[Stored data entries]
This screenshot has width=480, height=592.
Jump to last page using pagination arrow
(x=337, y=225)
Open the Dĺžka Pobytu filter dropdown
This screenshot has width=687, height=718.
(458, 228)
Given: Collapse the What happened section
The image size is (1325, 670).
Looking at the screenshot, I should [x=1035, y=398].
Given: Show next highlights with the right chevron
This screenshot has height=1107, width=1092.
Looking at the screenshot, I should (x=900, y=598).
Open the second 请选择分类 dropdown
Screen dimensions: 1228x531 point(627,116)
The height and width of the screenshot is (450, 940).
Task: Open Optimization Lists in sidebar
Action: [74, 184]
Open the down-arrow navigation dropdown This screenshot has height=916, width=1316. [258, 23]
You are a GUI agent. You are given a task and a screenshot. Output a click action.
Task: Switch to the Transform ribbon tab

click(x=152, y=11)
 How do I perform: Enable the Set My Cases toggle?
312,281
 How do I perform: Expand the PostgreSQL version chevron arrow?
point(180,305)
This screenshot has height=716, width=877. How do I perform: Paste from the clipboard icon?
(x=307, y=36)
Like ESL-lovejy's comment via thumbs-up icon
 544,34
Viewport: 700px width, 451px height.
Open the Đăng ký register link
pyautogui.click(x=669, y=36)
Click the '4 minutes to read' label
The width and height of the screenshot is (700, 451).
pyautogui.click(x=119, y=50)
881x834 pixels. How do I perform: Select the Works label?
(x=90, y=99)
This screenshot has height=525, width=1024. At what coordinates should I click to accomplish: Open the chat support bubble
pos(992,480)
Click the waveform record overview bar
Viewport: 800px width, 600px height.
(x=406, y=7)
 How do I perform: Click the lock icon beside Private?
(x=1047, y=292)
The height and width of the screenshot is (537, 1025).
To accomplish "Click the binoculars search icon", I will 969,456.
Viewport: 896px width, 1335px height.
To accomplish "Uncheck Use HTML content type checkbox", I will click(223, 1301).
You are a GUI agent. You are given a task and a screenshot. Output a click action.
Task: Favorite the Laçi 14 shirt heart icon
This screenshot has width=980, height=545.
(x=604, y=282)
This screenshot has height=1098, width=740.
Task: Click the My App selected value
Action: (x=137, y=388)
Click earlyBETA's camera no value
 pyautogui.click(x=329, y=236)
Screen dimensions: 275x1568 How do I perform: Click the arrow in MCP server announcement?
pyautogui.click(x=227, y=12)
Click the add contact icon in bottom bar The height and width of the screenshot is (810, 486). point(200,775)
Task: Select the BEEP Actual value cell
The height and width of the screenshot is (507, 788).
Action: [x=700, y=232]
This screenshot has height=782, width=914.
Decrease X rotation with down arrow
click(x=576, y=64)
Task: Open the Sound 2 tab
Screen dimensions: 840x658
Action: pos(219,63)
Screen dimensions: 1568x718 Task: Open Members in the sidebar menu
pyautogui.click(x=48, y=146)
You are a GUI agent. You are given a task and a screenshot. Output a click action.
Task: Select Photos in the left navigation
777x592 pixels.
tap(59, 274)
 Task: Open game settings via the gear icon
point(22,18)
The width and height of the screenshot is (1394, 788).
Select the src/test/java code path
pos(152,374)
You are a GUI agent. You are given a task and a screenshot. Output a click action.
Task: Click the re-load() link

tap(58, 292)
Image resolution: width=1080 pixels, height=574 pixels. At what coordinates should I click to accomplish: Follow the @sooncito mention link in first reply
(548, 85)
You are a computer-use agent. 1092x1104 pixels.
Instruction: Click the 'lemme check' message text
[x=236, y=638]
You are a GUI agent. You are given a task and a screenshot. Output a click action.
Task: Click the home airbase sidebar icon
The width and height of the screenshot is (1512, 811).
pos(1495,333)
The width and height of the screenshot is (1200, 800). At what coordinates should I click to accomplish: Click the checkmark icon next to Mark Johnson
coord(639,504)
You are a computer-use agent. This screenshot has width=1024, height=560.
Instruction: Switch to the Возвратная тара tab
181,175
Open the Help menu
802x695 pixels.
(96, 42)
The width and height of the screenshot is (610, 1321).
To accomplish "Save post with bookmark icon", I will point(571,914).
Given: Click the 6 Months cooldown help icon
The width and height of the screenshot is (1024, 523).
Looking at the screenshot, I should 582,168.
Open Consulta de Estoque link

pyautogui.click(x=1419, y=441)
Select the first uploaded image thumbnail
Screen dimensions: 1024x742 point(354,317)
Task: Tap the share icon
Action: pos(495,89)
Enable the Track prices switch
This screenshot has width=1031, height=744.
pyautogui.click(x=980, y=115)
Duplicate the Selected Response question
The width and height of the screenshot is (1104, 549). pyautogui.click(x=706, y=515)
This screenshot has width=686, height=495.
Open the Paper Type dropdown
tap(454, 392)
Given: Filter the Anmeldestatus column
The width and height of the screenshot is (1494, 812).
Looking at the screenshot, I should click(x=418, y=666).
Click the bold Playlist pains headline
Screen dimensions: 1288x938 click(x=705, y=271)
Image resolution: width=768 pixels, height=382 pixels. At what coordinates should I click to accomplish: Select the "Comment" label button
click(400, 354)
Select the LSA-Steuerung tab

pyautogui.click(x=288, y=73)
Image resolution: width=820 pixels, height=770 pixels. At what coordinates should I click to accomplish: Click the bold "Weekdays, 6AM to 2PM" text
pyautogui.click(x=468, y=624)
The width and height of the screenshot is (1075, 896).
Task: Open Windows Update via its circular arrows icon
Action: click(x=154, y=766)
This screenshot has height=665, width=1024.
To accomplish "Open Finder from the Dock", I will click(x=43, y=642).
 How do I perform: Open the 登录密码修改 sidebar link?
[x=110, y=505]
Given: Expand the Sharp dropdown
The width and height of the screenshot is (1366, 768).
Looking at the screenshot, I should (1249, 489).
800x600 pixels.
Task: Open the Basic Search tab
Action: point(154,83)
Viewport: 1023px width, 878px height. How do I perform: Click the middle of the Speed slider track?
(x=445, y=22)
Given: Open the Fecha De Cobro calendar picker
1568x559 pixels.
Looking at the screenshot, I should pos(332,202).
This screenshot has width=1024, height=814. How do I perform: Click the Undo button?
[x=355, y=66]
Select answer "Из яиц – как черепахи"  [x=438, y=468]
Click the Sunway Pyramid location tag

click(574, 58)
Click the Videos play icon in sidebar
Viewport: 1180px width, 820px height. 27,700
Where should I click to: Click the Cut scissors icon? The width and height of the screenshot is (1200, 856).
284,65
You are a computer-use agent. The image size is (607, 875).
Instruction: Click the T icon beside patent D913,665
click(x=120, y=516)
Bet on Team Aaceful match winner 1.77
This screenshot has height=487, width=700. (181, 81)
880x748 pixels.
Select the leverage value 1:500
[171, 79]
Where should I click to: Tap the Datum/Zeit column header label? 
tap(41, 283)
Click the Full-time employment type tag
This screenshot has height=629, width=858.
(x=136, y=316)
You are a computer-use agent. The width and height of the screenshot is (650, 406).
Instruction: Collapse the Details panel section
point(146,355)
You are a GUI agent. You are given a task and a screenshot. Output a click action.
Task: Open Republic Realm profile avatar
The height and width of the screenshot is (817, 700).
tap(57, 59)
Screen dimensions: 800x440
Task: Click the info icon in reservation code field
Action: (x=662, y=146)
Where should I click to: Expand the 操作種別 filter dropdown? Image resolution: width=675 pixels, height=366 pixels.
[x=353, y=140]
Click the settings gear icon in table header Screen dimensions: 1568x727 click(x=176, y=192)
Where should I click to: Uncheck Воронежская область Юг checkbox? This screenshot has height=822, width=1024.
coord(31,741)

Exercise prompt: Nothing should appear in the answer except the lines above from the line with "How do I perform: Enable" through the line with "Viewport: 700px width, 451px height.", both included, written out exactly.

Expected output:
 How do I perform: Enable the Set My Cases toggle?
312,281
 How do I perform: Expand the PostgreSQL version chevron arrow?
point(180,305)
This screenshot has height=716, width=877. How do I perform: Paste from the clipboard icon?
(x=307, y=36)
Like ESL-lovejy's comment via thumbs-up icon
 544,34
Viewport: 700px width, 451px height.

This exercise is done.